5. Re-review requirements
State clearly:
- After rewriting, this checking skill must be run again
- The manuscript must not proceed to final-draft merge until it passes
Output format when the manuscript passes
If the manuscript passes, you still may not simply say “overall it is good.”
You must output:
- the reasons it passes
- the parts that still need minor adjustment
- which paragraphs still carry a mild AI-like tone
- which tables could still be strengthened analytically
- whether a cut-to-tighten polishing pass is recommended
Special requirements
1. Do not be fooled by comprehensiveness
Broad coverage is not a virtue in itself.
As soon as peripheral expansion damages the through-line, it must be judged as a problem.
2. Do not be fooled by balance
Careful phrasing is not a synonym for maturity.
If the entire manuscript refuses to make judgments, that is a problem.

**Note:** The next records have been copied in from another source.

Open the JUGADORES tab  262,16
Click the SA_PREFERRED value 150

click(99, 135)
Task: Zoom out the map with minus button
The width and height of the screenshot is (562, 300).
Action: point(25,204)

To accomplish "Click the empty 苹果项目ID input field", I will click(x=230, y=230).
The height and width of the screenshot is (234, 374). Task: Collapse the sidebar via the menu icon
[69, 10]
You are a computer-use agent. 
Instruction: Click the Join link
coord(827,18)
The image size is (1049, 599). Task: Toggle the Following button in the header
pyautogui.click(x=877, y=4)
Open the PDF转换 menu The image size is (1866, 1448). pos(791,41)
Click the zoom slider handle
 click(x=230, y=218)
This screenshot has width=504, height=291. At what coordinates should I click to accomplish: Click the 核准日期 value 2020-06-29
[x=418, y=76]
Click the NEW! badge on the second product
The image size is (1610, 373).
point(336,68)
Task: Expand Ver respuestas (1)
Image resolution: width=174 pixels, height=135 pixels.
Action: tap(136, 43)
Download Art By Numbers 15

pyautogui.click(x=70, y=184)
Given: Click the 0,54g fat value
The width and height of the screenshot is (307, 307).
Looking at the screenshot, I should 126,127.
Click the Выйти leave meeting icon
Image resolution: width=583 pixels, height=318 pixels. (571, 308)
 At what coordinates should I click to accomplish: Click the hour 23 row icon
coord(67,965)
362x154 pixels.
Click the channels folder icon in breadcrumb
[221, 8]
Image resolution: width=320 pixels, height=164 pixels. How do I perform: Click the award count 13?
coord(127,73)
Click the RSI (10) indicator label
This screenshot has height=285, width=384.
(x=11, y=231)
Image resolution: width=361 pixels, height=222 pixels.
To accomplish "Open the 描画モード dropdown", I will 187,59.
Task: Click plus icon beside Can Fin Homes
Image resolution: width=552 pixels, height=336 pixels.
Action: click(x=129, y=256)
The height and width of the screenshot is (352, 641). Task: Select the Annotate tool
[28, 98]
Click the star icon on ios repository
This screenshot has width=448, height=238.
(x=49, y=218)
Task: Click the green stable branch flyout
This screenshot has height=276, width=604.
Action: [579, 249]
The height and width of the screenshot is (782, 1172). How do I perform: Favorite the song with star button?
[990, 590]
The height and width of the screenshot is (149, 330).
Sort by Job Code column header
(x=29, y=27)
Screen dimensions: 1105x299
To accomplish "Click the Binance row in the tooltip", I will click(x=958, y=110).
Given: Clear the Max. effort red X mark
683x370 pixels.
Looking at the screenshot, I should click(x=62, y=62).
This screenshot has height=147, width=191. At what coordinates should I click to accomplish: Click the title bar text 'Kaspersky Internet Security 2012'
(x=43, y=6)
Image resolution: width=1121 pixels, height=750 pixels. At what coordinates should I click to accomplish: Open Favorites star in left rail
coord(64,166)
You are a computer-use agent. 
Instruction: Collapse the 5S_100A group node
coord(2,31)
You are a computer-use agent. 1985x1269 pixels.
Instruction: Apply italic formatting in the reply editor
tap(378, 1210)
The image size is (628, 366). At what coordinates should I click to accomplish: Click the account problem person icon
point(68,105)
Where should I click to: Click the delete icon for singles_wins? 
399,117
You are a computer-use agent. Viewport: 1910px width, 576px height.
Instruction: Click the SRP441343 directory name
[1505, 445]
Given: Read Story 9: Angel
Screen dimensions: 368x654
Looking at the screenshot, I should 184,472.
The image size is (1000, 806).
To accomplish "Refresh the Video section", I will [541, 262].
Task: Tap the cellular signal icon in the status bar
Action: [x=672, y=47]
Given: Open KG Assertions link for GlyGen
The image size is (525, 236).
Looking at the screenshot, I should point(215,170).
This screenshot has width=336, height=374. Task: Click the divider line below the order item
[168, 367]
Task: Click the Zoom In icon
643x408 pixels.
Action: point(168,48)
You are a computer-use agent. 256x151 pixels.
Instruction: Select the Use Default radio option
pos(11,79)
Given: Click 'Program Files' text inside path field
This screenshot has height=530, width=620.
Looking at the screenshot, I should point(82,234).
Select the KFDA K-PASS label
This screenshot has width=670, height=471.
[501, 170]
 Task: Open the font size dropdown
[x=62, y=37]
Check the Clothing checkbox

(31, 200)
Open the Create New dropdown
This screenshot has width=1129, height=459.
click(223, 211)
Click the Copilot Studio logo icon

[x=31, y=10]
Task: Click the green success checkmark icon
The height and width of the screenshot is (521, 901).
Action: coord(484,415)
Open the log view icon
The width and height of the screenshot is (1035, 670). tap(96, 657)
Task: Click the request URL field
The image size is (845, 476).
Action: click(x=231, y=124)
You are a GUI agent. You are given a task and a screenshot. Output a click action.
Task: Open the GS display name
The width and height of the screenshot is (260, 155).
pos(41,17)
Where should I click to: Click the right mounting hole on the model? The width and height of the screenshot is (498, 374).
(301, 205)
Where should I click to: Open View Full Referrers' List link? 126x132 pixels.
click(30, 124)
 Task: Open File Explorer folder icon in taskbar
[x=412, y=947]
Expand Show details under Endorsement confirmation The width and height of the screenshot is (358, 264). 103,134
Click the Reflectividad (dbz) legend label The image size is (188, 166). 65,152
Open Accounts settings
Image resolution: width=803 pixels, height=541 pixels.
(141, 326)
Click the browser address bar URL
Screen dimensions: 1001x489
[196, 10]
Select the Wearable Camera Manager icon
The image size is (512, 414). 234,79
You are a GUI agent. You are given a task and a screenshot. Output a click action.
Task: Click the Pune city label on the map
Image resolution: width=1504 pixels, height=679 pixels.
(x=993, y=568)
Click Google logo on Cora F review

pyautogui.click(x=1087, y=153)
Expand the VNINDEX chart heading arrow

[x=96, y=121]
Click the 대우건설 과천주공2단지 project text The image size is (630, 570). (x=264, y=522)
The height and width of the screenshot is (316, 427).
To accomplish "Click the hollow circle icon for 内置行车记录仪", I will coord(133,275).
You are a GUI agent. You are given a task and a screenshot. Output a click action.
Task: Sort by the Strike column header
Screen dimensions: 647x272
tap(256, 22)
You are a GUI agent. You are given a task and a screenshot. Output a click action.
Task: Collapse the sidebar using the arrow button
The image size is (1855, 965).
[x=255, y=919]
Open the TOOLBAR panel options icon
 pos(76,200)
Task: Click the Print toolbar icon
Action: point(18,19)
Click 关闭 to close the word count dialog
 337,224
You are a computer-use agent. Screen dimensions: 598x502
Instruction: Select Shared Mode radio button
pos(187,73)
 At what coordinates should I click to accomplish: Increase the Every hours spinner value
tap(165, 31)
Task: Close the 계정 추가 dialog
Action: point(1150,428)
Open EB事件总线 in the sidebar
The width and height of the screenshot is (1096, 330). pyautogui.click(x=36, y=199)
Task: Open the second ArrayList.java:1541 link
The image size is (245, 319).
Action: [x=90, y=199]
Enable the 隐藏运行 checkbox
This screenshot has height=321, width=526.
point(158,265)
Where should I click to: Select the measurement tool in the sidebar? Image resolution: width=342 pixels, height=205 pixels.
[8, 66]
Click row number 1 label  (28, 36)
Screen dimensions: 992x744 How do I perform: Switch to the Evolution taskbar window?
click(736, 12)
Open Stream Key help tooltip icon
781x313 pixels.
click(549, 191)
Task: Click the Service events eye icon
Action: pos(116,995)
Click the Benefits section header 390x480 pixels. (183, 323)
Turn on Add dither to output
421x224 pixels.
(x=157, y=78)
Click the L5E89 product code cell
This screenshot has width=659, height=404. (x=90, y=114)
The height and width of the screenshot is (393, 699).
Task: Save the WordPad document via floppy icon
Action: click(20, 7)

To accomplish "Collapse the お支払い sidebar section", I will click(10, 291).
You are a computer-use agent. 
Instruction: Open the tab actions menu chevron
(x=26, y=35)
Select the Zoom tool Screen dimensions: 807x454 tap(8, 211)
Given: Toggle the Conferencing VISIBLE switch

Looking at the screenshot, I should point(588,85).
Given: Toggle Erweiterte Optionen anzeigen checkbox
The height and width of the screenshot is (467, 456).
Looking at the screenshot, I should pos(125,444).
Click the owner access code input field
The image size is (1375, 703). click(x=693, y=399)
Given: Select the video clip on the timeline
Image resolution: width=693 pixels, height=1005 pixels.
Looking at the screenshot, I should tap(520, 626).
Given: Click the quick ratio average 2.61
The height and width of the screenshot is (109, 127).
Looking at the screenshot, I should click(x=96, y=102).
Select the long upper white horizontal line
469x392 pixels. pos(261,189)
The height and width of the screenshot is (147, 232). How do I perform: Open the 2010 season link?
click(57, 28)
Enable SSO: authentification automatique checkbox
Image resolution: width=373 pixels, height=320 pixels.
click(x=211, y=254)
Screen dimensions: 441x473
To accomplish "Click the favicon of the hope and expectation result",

3. Do not mistake conceptual clarity for mechanistic solidity
Mechanistic content counts as qualified only when it truly converts into second-step strategy logic.
4. Do not use “just polish it a bit more” to hide structural problems
Any structural problem must be sent back for rewriting.
Final task goal
Your ultimate goal is not to help the author prove that the manuscript is already decent,
but to help the author identify:
- which parts merely look like a review
- which parts truly make it a good review
- which parts feel bloated because of AI style
- which chapters must be sent back for rewriting so the manuscript can move from “complete” to “convincing”
As long as obvious structural defects exist, you must choose to send the manuscript back for rewriting rather than approving it leniently. When performing the final-draft check, refer to bad-examples.md in the same directory. If the current manuscript shows structural symptoms that closely resemble the bad examples, you should prioritize judging it as needing to be sent back for rewriting.